Thursday, October 30, 2014

The Right Title For The Bible

I am VERY interested in this book:

I will be reading and reviewing it piece by piece over the next few weeks, letting my readers know how accurate it is. The idea of getting to the core of each Biblical book intrigues me. I doubt it can be done perfectly, as many books have multiple authors with competing visions. The Biblical conversations are not just between the various books, but within the books themselves. I suspect this tome will get a lot right and a lot wrong, and leave a lot out. There is no substitute with direct and personal encounter with the text itself. Such an encounter must include actual study, and especially of the original languages because without this, much that is of value is left out. Particularly lost in translation is the humor, and my hope is that this book WILL get to the heart of some of the more humorous moments. If it gets the theology wrong but the humor right, it will be worth the buy as most Bible studies get very little of the humor right. But I'll let you know how each Book of the Bible is dealt with, and how accurately.

One thing I do like is the title. It is almost a perfect title for the Bible. The Bible should probably be CALLED "God is very disappointed in you...but still loves."


  1. Here's a dilemma: you've made it clear that w/o studying the scriptures, in their original language you just aren't getting the message.

    Who really has time for that? We can't all be as rabbinical in our lives as you are. I don't have a better term than rabbinical, I'll take a better suggestion but I think you get what I mean. Not all persons are called to such a level of interaction with the text. Which means most of us must get by with interpretation layered upon interpretation reduced to something actionable.

    Therefore when you say things in the way you do vis-a-vis the original language, I hear "No user serviceable parts inside". As a consequence of that, I just don't bother to open the text at all. Seems that I would be wasting my time. Any interpretation I might reach would be shot down, indeed has been, with "But in the Greek that actually meant..."

    What is an option for someone unlikely to learn Greek or Hebrew at this advanced age?

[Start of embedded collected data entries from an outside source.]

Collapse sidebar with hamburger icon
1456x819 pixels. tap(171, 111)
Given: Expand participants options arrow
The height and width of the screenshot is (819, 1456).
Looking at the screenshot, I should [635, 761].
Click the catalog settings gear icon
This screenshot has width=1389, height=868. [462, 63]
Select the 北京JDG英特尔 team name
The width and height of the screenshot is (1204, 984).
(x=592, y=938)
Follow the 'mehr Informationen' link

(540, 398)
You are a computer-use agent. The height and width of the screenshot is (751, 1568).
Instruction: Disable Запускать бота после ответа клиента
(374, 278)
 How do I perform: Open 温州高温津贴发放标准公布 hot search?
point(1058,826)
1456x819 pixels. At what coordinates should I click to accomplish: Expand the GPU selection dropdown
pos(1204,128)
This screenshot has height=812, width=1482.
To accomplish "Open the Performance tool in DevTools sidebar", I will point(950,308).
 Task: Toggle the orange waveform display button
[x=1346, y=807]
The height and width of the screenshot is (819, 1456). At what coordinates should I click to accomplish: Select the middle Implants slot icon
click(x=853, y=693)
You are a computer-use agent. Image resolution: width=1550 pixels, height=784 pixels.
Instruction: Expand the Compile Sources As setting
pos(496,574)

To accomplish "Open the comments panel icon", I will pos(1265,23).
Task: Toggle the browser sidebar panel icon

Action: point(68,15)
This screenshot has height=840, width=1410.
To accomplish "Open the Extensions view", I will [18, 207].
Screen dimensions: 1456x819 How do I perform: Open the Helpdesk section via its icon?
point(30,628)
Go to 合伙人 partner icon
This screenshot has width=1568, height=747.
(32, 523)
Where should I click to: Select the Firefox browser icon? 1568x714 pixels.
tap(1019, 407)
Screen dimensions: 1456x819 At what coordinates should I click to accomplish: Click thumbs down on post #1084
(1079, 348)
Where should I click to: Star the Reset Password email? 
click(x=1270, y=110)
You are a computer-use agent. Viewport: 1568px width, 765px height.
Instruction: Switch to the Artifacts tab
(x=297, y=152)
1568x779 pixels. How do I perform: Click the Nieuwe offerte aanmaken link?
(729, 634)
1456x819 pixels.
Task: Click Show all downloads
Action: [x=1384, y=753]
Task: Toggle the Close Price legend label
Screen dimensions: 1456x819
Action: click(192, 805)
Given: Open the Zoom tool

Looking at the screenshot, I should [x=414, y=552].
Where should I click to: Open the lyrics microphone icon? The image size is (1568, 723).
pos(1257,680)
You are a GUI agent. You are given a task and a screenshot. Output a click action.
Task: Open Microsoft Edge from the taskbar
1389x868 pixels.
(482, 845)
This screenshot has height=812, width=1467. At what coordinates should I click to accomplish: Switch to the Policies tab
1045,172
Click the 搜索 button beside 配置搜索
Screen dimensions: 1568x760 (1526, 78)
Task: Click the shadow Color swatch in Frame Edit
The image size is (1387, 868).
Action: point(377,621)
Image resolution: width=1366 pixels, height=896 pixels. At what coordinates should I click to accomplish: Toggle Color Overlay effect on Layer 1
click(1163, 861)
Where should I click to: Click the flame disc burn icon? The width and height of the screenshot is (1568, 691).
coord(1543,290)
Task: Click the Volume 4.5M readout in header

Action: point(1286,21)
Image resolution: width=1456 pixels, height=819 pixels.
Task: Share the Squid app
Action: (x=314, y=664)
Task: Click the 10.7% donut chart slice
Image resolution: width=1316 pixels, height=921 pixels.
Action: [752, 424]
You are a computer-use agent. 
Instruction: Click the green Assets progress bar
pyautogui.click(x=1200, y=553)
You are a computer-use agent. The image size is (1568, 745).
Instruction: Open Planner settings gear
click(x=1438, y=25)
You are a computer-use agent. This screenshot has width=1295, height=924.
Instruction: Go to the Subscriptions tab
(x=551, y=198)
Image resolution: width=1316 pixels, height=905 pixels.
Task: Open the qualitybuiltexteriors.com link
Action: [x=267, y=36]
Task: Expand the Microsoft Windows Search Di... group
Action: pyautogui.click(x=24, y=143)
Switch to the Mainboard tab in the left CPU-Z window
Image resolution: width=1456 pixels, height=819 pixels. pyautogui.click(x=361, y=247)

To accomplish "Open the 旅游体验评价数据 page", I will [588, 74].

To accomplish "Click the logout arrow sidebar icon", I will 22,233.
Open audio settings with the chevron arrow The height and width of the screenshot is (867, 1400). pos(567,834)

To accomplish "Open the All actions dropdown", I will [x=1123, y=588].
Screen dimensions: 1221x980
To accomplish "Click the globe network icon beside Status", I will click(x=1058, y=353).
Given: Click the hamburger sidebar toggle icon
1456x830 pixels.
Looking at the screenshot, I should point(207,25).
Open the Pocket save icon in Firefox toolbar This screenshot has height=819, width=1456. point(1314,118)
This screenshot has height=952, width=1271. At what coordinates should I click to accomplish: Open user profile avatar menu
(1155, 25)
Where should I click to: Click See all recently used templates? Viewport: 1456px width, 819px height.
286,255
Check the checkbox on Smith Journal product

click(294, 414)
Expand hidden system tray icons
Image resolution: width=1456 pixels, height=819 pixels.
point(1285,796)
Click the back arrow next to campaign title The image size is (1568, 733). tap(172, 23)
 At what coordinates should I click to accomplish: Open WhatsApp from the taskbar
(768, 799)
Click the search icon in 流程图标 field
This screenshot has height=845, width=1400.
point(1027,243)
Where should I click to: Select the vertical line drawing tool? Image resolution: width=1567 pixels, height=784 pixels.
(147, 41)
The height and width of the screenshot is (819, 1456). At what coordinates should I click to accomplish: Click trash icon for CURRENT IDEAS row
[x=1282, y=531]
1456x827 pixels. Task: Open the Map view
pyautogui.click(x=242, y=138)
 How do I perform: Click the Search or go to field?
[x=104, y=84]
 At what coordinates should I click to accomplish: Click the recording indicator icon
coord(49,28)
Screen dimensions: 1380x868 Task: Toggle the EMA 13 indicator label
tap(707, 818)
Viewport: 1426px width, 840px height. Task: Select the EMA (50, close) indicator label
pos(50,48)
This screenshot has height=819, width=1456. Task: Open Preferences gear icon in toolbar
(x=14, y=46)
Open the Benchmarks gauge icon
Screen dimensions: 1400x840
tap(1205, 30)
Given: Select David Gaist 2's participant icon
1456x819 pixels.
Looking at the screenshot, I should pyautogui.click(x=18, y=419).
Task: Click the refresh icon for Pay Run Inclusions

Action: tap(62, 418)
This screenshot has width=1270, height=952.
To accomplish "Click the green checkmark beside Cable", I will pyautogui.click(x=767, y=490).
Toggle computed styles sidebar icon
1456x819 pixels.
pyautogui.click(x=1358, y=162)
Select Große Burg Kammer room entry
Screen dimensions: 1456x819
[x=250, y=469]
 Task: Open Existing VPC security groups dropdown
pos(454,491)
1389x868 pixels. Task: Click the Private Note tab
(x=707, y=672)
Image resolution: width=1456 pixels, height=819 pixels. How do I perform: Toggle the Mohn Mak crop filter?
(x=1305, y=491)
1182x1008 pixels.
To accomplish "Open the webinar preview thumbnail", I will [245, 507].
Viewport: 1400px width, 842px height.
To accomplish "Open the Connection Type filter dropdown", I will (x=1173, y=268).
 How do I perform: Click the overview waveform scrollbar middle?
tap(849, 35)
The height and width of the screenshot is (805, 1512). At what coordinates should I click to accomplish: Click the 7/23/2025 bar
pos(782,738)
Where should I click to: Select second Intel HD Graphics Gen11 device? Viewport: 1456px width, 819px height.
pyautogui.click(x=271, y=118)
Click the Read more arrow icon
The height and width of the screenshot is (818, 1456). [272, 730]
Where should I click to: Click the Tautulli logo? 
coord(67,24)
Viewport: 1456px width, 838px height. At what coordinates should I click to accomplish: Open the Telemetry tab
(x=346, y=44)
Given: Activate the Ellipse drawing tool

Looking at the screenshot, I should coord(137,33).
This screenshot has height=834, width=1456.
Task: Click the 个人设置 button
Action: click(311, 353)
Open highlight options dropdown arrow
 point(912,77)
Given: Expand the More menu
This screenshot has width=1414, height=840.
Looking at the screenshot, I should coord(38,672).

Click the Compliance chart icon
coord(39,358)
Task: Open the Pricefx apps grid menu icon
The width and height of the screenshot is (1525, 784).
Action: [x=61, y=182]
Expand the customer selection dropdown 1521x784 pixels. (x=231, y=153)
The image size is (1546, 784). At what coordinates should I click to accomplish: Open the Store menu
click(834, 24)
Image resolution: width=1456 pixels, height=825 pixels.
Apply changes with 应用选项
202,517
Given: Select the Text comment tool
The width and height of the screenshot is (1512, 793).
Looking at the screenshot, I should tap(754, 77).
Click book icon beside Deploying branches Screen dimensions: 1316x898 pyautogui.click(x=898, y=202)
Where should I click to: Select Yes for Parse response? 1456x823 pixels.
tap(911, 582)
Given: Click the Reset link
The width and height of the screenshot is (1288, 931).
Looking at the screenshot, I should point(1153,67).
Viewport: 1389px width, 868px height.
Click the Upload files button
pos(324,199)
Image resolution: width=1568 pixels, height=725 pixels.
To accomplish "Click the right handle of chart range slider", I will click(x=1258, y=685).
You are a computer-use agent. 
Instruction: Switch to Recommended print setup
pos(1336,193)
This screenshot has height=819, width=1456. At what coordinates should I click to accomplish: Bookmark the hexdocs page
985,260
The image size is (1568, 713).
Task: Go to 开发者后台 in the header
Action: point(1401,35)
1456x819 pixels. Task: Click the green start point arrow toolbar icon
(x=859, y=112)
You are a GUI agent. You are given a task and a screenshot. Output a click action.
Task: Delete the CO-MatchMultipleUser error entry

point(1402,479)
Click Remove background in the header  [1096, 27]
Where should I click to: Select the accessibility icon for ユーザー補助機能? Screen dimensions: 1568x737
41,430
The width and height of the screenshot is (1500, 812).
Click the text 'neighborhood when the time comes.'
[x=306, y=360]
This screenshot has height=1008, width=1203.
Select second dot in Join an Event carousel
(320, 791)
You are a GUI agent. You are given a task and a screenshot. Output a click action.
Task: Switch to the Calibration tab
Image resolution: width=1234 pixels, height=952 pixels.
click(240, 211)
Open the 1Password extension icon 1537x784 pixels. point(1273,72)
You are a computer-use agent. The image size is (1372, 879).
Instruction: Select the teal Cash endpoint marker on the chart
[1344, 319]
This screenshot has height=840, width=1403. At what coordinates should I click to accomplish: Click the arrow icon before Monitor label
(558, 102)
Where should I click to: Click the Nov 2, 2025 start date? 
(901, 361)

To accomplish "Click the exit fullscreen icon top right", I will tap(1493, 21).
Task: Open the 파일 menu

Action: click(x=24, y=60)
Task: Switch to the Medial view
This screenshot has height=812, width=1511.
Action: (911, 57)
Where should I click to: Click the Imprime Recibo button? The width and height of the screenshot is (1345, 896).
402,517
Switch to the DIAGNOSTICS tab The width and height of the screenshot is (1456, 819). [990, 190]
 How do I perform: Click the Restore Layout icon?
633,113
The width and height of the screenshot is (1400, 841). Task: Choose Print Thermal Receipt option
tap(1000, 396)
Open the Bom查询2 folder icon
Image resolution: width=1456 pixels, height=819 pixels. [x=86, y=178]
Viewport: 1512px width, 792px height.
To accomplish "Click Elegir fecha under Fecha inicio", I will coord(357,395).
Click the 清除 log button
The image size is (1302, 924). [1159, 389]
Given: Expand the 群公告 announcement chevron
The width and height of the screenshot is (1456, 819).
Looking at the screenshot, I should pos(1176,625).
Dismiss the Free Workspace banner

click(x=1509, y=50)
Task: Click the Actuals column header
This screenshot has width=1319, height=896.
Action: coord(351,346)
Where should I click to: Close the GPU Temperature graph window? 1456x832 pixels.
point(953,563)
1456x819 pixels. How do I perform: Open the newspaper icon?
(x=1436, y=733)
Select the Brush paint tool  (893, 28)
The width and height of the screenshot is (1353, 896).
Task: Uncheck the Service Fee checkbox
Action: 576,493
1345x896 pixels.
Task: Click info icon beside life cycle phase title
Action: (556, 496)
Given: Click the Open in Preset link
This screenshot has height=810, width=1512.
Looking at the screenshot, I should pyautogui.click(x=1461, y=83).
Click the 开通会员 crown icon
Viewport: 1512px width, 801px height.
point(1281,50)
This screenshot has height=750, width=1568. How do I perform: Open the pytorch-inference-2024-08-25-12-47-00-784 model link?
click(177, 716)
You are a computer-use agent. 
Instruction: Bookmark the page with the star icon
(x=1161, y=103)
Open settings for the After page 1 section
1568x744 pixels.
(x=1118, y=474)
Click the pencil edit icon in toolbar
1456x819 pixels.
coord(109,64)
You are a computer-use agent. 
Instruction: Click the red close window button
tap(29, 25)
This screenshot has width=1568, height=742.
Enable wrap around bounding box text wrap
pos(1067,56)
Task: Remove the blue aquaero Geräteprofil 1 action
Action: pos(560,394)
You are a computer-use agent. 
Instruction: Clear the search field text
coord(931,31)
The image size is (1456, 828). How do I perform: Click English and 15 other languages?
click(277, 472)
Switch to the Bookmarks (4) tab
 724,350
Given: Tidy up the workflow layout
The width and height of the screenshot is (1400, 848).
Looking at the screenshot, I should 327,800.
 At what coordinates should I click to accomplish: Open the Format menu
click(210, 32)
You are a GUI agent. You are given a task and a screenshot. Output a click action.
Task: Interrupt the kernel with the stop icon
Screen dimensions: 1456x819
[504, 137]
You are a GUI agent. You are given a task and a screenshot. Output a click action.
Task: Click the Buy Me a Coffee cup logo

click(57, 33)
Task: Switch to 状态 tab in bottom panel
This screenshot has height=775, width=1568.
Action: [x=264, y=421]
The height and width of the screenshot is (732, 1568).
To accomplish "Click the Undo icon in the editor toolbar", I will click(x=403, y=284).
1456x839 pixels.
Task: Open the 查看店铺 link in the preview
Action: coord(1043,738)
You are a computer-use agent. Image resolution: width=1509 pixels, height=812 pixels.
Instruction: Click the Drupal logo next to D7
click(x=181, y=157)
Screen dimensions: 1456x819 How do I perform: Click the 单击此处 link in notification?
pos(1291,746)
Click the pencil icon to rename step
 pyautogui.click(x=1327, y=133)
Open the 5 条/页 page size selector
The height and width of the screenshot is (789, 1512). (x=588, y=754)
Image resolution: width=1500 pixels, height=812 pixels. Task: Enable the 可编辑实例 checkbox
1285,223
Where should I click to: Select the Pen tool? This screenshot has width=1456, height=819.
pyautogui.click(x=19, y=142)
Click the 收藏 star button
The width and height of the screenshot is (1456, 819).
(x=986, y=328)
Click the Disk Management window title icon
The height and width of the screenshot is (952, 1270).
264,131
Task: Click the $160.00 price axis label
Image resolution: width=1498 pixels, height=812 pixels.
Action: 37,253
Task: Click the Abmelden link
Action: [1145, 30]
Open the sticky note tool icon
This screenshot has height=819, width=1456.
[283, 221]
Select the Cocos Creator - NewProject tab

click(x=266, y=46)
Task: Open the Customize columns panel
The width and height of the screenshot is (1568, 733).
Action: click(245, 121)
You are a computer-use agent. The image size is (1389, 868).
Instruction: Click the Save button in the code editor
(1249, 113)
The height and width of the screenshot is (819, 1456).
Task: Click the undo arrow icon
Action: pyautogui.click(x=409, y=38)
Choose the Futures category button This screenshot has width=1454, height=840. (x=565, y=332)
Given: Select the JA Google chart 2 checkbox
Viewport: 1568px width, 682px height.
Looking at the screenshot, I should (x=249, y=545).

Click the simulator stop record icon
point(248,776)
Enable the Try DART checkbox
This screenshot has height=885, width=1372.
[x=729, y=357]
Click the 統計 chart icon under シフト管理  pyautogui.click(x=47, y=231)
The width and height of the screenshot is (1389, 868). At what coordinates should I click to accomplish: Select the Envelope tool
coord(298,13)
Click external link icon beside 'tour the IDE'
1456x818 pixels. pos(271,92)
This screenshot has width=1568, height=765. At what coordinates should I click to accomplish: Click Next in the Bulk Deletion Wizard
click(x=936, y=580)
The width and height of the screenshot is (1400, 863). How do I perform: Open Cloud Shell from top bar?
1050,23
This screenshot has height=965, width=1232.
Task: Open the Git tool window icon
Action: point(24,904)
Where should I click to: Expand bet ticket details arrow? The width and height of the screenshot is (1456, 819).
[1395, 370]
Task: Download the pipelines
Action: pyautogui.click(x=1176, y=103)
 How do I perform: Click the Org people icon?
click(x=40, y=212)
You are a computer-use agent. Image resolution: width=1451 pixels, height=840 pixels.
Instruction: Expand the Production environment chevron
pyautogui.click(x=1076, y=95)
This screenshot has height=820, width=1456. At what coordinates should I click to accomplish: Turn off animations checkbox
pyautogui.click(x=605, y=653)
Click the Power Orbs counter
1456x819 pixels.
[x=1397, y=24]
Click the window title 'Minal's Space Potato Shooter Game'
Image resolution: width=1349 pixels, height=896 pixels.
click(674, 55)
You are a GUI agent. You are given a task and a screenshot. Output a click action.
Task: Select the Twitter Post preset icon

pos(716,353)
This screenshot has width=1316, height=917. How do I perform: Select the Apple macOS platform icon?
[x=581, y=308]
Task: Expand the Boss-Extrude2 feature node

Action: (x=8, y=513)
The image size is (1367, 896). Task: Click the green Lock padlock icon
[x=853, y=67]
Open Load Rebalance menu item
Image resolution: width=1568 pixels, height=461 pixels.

  2. I don't think one has to learn Hebrew or Greek, but having a study Bible that lets one know about the original languages is what I'm really talking about. No one has to engage in some all-encompassing study to get to the message. But a good study Bible with notes about the original languages is probably important to really grasp what the book is about. The Oxford Annotated is great, though I think Robert Alter's translations of some Biblical books to be the absolute best. Taking time to read the notes, that's all I'm really suggesting.